# Problem to solve:
What are the lines, copied exactly, from the one containing "Where should I click to: Open" through the last line of the records below, both included?

(Extracted data entries)
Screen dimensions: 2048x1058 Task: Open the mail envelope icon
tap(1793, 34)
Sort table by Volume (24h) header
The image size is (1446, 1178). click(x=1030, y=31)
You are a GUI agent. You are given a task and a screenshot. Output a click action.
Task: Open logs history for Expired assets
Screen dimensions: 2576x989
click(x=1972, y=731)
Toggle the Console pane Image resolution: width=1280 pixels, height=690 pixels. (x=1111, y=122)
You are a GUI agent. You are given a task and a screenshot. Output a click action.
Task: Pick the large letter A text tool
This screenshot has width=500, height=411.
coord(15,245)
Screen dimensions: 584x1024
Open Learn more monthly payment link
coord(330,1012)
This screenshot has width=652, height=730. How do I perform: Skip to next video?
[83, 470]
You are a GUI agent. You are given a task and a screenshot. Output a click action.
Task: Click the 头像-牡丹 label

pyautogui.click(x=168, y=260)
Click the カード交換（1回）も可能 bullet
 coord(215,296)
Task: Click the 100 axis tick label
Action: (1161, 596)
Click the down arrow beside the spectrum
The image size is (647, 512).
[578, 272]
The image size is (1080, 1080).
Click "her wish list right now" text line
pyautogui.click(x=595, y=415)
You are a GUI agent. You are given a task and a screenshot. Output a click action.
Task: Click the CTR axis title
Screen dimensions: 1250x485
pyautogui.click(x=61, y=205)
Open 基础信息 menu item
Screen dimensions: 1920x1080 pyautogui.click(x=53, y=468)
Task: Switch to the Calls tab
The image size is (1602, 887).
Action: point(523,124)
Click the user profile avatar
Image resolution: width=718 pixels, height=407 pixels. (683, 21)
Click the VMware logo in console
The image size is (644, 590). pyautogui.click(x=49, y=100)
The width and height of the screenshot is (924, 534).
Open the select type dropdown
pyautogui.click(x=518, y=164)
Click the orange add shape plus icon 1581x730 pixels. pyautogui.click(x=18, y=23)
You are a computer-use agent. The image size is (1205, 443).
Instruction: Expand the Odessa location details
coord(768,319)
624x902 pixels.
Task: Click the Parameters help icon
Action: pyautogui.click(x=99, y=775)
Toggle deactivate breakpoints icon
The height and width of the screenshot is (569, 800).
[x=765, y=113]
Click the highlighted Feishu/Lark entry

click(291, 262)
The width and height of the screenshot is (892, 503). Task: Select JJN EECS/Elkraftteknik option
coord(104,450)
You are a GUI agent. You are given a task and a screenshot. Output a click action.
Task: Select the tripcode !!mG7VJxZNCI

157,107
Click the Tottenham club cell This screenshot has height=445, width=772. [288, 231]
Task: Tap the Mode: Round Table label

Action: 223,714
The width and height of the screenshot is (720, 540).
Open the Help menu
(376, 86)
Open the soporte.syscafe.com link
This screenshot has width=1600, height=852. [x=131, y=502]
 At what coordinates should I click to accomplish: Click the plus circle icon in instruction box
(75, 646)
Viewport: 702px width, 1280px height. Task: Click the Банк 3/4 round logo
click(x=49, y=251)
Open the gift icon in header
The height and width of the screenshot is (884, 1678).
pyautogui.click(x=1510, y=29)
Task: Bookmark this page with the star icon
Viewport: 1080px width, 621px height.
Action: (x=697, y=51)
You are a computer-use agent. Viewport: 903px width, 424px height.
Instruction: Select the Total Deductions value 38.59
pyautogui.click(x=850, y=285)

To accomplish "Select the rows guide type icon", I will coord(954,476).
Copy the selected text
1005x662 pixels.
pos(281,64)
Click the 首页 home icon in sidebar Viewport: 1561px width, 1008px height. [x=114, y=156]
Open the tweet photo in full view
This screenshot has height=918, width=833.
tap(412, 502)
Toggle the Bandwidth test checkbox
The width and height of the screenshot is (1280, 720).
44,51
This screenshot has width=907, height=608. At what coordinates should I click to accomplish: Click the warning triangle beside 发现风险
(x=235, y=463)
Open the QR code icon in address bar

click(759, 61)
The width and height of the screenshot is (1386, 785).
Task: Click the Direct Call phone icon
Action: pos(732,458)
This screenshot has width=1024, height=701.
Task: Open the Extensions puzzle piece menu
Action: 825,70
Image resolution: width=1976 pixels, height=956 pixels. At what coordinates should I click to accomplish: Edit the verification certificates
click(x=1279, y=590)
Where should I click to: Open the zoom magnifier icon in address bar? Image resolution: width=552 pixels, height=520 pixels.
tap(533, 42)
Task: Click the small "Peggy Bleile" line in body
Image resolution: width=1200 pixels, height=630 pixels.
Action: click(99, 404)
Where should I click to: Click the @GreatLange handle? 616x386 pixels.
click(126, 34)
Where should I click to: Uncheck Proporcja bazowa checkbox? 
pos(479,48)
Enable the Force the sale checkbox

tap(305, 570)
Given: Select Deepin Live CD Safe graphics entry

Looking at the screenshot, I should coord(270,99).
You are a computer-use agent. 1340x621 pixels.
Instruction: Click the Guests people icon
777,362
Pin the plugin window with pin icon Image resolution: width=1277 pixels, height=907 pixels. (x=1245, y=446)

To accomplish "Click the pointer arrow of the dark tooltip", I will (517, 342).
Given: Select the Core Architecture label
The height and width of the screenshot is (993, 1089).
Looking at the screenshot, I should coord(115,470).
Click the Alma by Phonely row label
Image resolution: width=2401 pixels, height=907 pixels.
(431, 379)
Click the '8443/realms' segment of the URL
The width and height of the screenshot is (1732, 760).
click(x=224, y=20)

# Answer space:
Where should I click to: Open the zoom magnifier icon in address bar? Image resolution: width=552 pixels, height=520 pixels.
tap(533, 42)
Task: Click the small "Peggy Bleile" line in body
Image resolution: width=1200 pixels, height=630 pixels.
Action: click(99, 404)
Where should I click to: Click the @GreatLange handle? 616x386 pixels.
click(126, 34)
Where should I click to: Uncheck Proporcja bazowa checkbox? 
pos(479,48)
Enable the Force the sale checkbox

tap(305, 570)
Given: Select Deepin Live CD Safe graphics entry

Looking at the screenshot, I should coord(270,99).
You are a computer-use agent. 1340x621 pixels.
Instruction: Click the Guests people icon
777,362
Pin the plugin window with pin icon Image resolution: width=1277 pixels, height=907 pixels. (x=1245, y=446)

To accomplish "Click the pointer arrow of the dark tooltip", I will (517, 342).
Given: Select the Core Architecture label
The height and width of the screenshot is (993, 1089).
Looking at the screenshot, I should coord(115,470).
Click the Alma by Phonely row label
Image resolution: width=2401 pixels, height=907 pixels.
(431, 379)
Click the '8443/realms' segment of the URL
The width and height of the screenshot is (1732, 760).
click(x=224, y=20)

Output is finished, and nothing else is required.